START TEXT PROVIDED

Question

Graph the functions.$$y=\sqrt{\frac{1+\cos (3 x)}{2}}+3 \quad 0 \leq x \leq \frac{\pi}{3}$$

Answer

**step1 Simplify the trigonometric expression using an identity**

The given function contains a term inside the square root that can be simplified using a trigonometric identity. We use the half-angle identity for cosine, which states that for any angle $$\theta$$, $$\cos^2 \theta = \frac{1+\cos(2\theta)}{2}$$. In our function, the term inside the square root is $$\frac{1+\cos (3 x)}{2}$$. If we let $$2\theta = 3x$$, then $$\theta = \frac{3x}{2}$$. Applying the identity, we get:

$$ \frac{1+\cos (3 x)}{2} = \cos^2\left(\frac{3x}{2}\right) $$

Now, substitute this back into the original function:

$$ y = \sqrt{\cos^2\left(\frac{3x}{2}\right)} + 3 $$

Taking the square root of a squared term gives its absolute value:

$$ y = \left|\cos\left(\frac{3x}{2}\right)\right| + 3 $$

**step2 Analyze the sign of the cosine term within the given domain**

The given domain for $$x$$ is $$0 \leq x \leq \frac{\pi}{3}$$. To determine the sign of $$\cos\left(\frac{3x}{2}\right)$$, we need to find the range of the angle $$\frac{3x}{2}$$ within this domain.
First, multiply the lower bound by $$\frac{3}{2}$$:

$$ \frac{3}{2} \times 0 = 0 $$

Next, multiply the upper bound by $$\frac{3}{2}$$:

$$ \frac{3}{2} \times \frac{\pi}{3} = \frac{\pi}{2} $$

So, the angle $$\frac{3x}{2}$$ ranges from $$0$$ to $$\frac{\pi}{2}$$. In this interval (the first quadrant), the cosine function is always non-negative. Therefore, the absolute value sign can be removed:

$$ \left|\cos\left(\frac{3x}{2}\right)\right| = \cos\left(\frac{3x}{2}\right) $$

**step3 Write the simplified function**

Based on the previous steps, the function simplifies to a basic cosine function with a vertical shift:

$$ y = \cos\left(\frac{3x}{2}\right) + 3 \quad \text{for} \quad 0 \leq x \leq \frac{\pi}{3} $$

**step4 Identify key points for graphing**

To graph the function, we calculate the values of $$y$$ at the start and end points of the domain.

END TEXT PROVIDED

* **WRITTEN TASK 1**
Please number the lines of the records starting at the first line and ending at the line containing "pyautogui.click(x=588, y=593)", both included, and omit any blank lines.

START DATA EXTRACTS

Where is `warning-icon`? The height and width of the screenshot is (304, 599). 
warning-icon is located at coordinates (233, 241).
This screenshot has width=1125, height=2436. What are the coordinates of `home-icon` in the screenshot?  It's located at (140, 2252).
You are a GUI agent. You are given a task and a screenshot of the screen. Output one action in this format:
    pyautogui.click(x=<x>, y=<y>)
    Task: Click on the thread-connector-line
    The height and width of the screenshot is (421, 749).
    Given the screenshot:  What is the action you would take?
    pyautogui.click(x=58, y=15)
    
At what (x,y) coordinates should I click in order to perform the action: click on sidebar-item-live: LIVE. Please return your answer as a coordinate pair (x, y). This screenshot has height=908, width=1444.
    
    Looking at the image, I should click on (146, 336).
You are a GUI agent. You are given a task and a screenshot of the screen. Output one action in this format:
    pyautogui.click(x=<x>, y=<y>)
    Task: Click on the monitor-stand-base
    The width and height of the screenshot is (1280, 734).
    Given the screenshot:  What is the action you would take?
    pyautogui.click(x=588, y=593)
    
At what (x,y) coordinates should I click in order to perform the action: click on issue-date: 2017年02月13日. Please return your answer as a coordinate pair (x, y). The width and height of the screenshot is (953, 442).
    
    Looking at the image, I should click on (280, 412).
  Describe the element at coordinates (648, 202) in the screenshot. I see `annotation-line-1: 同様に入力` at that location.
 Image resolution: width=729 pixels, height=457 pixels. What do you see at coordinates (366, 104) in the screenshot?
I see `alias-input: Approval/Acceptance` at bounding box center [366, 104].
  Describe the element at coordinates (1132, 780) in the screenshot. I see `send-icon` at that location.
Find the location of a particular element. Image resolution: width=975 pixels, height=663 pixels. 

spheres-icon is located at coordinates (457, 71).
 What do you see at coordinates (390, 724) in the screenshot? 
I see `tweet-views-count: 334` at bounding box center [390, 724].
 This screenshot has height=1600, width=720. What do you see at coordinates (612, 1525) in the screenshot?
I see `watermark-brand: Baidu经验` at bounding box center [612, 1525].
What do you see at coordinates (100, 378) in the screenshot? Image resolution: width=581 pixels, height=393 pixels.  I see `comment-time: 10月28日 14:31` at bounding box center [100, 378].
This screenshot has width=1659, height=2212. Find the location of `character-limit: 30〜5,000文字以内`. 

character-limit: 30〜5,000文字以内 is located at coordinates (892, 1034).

END DATA EXTRACTS

* **WRITTEN TASK 2**
Resume the graphing solution after its last sentence.

* **ANSWER BOX 1**
1. Where is `warning-icon`? The height and width of the screenshot is (304, 599). 
2. warning-icon is located at coordinates (233, 241).
3. This screenshot has width=1125, height=2436. What are the coordinates of `home-icon` in the screenshot?  It's located at (140, 2252).
4. You are a GUI agent. You are given a task and a screenshot of the screen. Output one action in this format:
5.     pyautogui.click(x=<x>, y=<y>)
6.     Task: Click on the thread-connector-line
7.     The height and width of the screenshot is (421, 749).
8.     Given the screenshot:  What is the action you would take?
9.     pyautogui.click(x=58, y=15)
10. At what (x,y) coordinates should I click in order to perform the action: click on sidebar-item-live: LIVE. Please return your answer as a coordinate pair (x, y). This screenshot has height=908, width=1444.
11.     Looking at the image, I should click on (146, 336).
12. You are a GUI agent. You are given a task and a screenshot of the screen. Output one action in this format:
13.     pyautogui.click(x=<x>, y=<y>)
14.     Task: Click on the monitor-stand-base
15.     The width and height of the screenshot is (1280, 734).
16.     Given the screenshot:  What is the action you would take?
17.     pyautogui.click(x=588, y=593)

* **ANSWER BOX 2**
When $$x = 0$$:

$$ y = \cos\left(\frac{3 \times 0}{2}\right) + 3 = \cos(0) + 3 = 1 + 3 = 4 $$

So, the graph starts at the point $$(0, 4)$$.
When $$x = \frac{\pi}{3}$$:

$$ y = \cos\left(\frac{3}{2} \times \frac{\pi}{3}\right) + 3 = \cos\left(\frac{\pi}{2}\right) + 3 = 0 + 3 = 3 $$

So, the graph ends at the point $$(\frac{\pi}{3}, 3)$$.

**step5 Describe the graph's behavior**

The simplified function is $$y = \cos\left(\frac{3x}{2}\right) + 3$$. This is a cosine wave that has been shifted upwards by 3 units. As $$x$$ increases from $$0$$ to $$\frac{\pi}{3}$$, the argument $$\frac{3x}{2}$$ increases from $$0$$ to $$\frac{\pi}{2}$$. In this interval, the cosine function, $$\cos\left(\frac{3x}{2}\right)$$, decreases from its maximum value of $$1$$ (at $$\frac{3x}{2}=0$$) to $$0$$ (at $$\frac{3x}{2}=\frac{\pi}{2}$$). Therefore, the value of $$y$$ decreases smoothly from $$4$$ to $$3$$ following the shape of a cosine curve. The graph starts at $$(0, 4)$$ and goes downwards to $$(\frac{\pi}{3}, 3)$$. The maximum value of $$y$$ in this interval is $$4$$ and the minimum value is $$3$$.

Alternative answer

Answer:
The graph is a smooth, decreasing curve that starts at the point `(0, 4)` and ends at the point `(pi/3, 3)`. It looks like a quarter of a regular cosine wave, but it's squished a little horizontally and moved up by 3 units. The y-values on this graph range from 3 to 4. Explain
This is a question about understanding how different parts of a math problem work together, especially how square roots and cosine functions can be simplified using special rules, and then how to figure out what they look like on a graph!

The solving step is:

1. **Look for cool patterns!** I noticed the `sqrt((1 + cos(something))/2)` part in the problem. My math teacher taught us a super cool trick (it's called an identity!) that this pattern always means `|cos(that 'something' divided by 2)|`. So, for `sqrt((1 + cos(3x))/2)`, it becomes `|cos(3x/2)|`. Easy peasy!

2. **Check the numbers and limits!** The problem tells us that `x` is between `0` and `pi/3` (that's like 0 degrees to 60 degrees, if you think in degrees). Let's see what `3x/2` is in this range:
* If `x = 0`, then `3x/2 = 3 * 0 / 2 = 0`.
* If `x = pi/3`, then `3x/2 = 3 * (pi/3) / 2 = pi/2`.
So, `3x/2` is always between `0` and `pi/2`. In this specific range, the cosine value is always positive or zero. This means we don't need the absolute value signs anymore! `|cos(3x/2)|` is just `cos(3x/2)`.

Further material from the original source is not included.